Albert MorrisPrint Page
A fountain commemorates Botanist and assayer who planted gardens in the town to combat erosion from mining.
Until 1936 no mining company was willing to control sand drift by implementing Albert Morris`s idea of a green belt, which he asserted would `not only help, but will wholly remove the problem … providing you fence a fairly large area with stock and rabbit-proof fencing, and give some help for the first few years`. W. S. Robinson, managing director of the Zinc Corporation Ltd, decided to support Morris, who showed a remarkable understanding of the three basic principles of natural regeneration: the exclusion of grazing animals and rabbits; careful positioning of fences to protect trees from prevailing winds; and choice of local plants well adapted to the hot, dry conditions.
In May 1936 the company established a twenty-two-acre (9 ha) plantation, later named the Albert Morris Park. Morris provided seedlings and advised the planting of native grasses, gum trees and old man salt bush, a species that had almost disappeared. Within eighteen months the results were so impressive that the North Broken Hill and Broken Hill South companies joined the scheme.
Representatives of all sections of the community including about 200 school children paid a moving tribute to the memory of the late Mr. Albert Morris when they assembled at the Technical College yesterday afternoon at the unveiling of the memorial fountain erected by public subscription. Following the unveiling ceremony, during which the assembly stood in silence as a tribute to the famous naturalist, the memorial was handed over to the Technical Education Department, which was represented by the Superintendent of Technical Education (Mr. P. D. Riddell). Mr. Riddell, who was formerly principal of the Technical College and a personal friend of the late Mr. Morris, flew from Sydney today for the occasion.

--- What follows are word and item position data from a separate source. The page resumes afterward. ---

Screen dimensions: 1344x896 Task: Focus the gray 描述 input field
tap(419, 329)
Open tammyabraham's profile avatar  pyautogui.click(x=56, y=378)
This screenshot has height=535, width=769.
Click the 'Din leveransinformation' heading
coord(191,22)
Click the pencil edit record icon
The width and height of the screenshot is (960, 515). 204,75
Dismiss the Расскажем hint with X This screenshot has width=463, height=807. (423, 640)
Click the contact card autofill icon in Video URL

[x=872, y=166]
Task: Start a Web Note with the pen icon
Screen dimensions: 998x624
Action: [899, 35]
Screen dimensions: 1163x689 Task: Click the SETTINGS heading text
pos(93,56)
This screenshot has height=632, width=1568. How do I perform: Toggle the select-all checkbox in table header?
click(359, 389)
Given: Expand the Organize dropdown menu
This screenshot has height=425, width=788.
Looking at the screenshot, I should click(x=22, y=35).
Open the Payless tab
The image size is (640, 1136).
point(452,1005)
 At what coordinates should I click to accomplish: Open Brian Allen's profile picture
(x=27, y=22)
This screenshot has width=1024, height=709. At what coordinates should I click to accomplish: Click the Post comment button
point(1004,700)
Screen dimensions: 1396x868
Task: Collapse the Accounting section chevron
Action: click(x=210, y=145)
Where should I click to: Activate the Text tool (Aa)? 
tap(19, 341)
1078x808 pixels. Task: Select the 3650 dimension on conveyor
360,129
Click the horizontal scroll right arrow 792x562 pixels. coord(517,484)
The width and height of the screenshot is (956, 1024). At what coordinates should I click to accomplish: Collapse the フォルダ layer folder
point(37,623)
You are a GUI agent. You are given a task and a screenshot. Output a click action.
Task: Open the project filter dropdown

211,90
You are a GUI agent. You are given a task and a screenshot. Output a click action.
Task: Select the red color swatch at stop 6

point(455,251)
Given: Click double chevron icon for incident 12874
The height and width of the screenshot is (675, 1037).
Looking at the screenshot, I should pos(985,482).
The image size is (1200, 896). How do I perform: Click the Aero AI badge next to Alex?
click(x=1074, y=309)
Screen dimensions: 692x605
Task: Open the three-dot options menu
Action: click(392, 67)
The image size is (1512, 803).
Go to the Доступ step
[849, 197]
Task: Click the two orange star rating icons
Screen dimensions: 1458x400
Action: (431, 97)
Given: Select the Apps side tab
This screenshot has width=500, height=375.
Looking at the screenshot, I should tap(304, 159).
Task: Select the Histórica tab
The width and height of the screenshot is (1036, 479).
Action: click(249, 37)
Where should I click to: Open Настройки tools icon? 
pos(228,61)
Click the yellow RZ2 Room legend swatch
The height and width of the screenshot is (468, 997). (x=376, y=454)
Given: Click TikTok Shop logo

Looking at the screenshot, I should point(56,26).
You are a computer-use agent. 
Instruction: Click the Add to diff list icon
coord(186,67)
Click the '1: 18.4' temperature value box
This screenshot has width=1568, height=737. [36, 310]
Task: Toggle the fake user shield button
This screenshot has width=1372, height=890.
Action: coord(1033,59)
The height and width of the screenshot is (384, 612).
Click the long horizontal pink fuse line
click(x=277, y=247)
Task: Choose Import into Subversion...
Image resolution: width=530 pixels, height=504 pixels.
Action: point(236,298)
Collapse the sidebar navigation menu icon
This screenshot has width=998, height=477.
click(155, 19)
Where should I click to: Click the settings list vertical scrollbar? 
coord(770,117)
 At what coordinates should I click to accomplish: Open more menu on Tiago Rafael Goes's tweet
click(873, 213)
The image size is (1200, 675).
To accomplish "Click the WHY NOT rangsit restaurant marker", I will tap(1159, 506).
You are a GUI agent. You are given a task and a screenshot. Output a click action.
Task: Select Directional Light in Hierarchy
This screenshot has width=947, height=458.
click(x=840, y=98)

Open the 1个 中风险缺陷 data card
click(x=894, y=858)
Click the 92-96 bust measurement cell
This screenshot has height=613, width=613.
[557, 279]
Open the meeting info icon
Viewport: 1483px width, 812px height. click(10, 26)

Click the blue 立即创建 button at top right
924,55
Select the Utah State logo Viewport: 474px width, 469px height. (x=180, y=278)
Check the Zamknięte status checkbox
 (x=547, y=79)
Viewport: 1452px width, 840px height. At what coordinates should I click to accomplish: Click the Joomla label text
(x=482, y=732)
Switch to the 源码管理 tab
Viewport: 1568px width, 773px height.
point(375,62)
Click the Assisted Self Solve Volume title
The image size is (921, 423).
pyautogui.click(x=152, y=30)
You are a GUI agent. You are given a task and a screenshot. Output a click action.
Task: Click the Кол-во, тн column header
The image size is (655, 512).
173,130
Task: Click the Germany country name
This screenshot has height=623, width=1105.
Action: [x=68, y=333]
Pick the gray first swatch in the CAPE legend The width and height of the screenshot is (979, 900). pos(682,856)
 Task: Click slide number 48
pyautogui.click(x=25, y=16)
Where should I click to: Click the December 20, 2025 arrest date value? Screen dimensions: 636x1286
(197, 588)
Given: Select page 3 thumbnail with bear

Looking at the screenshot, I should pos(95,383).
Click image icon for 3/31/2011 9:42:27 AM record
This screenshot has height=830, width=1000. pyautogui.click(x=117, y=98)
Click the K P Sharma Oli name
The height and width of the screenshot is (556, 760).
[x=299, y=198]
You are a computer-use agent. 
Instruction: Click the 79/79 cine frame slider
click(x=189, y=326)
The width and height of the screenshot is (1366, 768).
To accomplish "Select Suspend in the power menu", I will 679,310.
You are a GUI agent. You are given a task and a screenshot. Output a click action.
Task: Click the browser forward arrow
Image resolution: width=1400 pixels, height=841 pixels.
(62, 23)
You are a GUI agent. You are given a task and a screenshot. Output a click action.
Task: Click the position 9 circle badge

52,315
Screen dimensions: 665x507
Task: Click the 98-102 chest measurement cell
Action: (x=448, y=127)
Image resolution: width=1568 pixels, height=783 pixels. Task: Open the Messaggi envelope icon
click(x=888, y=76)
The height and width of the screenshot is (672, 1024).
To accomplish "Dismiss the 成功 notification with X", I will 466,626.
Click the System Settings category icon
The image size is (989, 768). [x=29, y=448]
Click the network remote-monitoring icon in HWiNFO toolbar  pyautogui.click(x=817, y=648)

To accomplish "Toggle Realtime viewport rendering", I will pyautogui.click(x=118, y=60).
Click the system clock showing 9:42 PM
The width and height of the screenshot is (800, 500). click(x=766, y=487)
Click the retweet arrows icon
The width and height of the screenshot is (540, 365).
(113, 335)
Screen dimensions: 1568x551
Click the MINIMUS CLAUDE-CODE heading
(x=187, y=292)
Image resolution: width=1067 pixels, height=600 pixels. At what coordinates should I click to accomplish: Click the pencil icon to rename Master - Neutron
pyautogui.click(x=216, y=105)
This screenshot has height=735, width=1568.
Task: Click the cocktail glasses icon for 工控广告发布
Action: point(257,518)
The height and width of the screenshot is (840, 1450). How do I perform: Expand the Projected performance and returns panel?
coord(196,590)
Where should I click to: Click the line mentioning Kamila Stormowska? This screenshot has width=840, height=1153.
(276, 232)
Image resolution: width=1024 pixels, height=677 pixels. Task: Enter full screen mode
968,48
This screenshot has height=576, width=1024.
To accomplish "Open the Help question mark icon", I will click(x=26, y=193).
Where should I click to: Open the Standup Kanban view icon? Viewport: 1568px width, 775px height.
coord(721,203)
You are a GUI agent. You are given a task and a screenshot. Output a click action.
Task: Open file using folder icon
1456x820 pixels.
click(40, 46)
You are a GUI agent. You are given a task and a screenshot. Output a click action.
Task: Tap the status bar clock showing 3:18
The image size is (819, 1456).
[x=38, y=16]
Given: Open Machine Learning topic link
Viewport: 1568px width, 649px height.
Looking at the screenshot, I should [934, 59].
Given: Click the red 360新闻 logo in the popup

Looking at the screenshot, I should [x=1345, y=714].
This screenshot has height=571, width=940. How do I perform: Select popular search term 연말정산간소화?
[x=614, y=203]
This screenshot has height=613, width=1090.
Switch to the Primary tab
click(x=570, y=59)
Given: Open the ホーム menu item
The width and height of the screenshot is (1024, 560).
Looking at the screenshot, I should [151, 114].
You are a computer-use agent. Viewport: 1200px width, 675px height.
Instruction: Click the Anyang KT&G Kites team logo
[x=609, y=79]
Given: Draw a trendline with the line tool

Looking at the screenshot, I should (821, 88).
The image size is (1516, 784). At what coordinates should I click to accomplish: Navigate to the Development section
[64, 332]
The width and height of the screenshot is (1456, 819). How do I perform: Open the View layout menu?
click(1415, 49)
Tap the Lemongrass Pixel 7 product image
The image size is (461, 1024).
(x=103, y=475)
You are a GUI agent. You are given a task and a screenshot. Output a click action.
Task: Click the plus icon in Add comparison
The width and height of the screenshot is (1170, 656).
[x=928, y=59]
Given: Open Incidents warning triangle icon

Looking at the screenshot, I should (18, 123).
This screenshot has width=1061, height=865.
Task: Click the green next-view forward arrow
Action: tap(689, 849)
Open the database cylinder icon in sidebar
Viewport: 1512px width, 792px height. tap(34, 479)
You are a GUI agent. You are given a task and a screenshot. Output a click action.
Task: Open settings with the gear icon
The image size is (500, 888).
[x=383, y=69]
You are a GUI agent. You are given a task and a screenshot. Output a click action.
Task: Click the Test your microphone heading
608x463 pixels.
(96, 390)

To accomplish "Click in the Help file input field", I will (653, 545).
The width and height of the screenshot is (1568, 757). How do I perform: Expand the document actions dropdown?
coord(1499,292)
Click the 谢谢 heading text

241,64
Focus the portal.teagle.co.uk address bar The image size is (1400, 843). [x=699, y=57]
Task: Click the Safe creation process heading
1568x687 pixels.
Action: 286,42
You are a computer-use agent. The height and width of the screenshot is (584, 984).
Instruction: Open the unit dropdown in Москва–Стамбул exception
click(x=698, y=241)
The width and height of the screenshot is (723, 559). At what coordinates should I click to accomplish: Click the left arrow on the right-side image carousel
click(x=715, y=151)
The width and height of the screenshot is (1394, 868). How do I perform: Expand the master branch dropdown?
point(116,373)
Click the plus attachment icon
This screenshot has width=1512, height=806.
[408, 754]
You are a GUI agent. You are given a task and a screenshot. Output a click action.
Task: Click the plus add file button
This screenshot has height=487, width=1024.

In the opening address the Chairman, Mr. Mawby, gave a brief outline of the work of the late Mr. Albert Morris. Mr. Mawby stated that in a world trip a few years ago he found evidence in many parts of the world that Mr. Morris' work was known and respected by naturalists. In Washington he was regarded as one of the highest authorities on desert flora. His work here had been the subject of interest to visitors from many institutions interested in erosion problems. Mr. Mawby also pointed out that the existing progress associations here were largely the outcome of Mr. Morris' work. Among the donations to the fund for a memorial were many sums from universities and naturalists' societies in other cities. The water supply for the fountain was being supplied free, he added, and the bronze tablets on the memorial had also been donated. Before performing the unveiling ceremony, the president of the Barrier Field Naturalists' Club (Mr. Wiggins) spoke with affection of the late Mr. Morris. The memorial, he said, was only one of the monuments to the great man's work. His work would live on in the parks for which he was responsible.
Barrier Miner (Broken Hill, NSW) 3 April 1941.
|Address:||248 Argent Street, Technical College, Broken Hill, 2880|
|GPS Coordinates:||Lat: -31.958611|
Note: GPS Coordinates are approximate.
|Actual Monument Dedication Date:||Wednesday 2nd April, 1941|
I Expect To Pass Through This World But Once
Any Good, Therefore, That I Can Do, Or Any Kindness
That I Can Show To Any Fellow Creature
Let Me Do It Now. Let Me Not Defer It, Nor Neglect It,
For I Shall Not Pass This Way Again.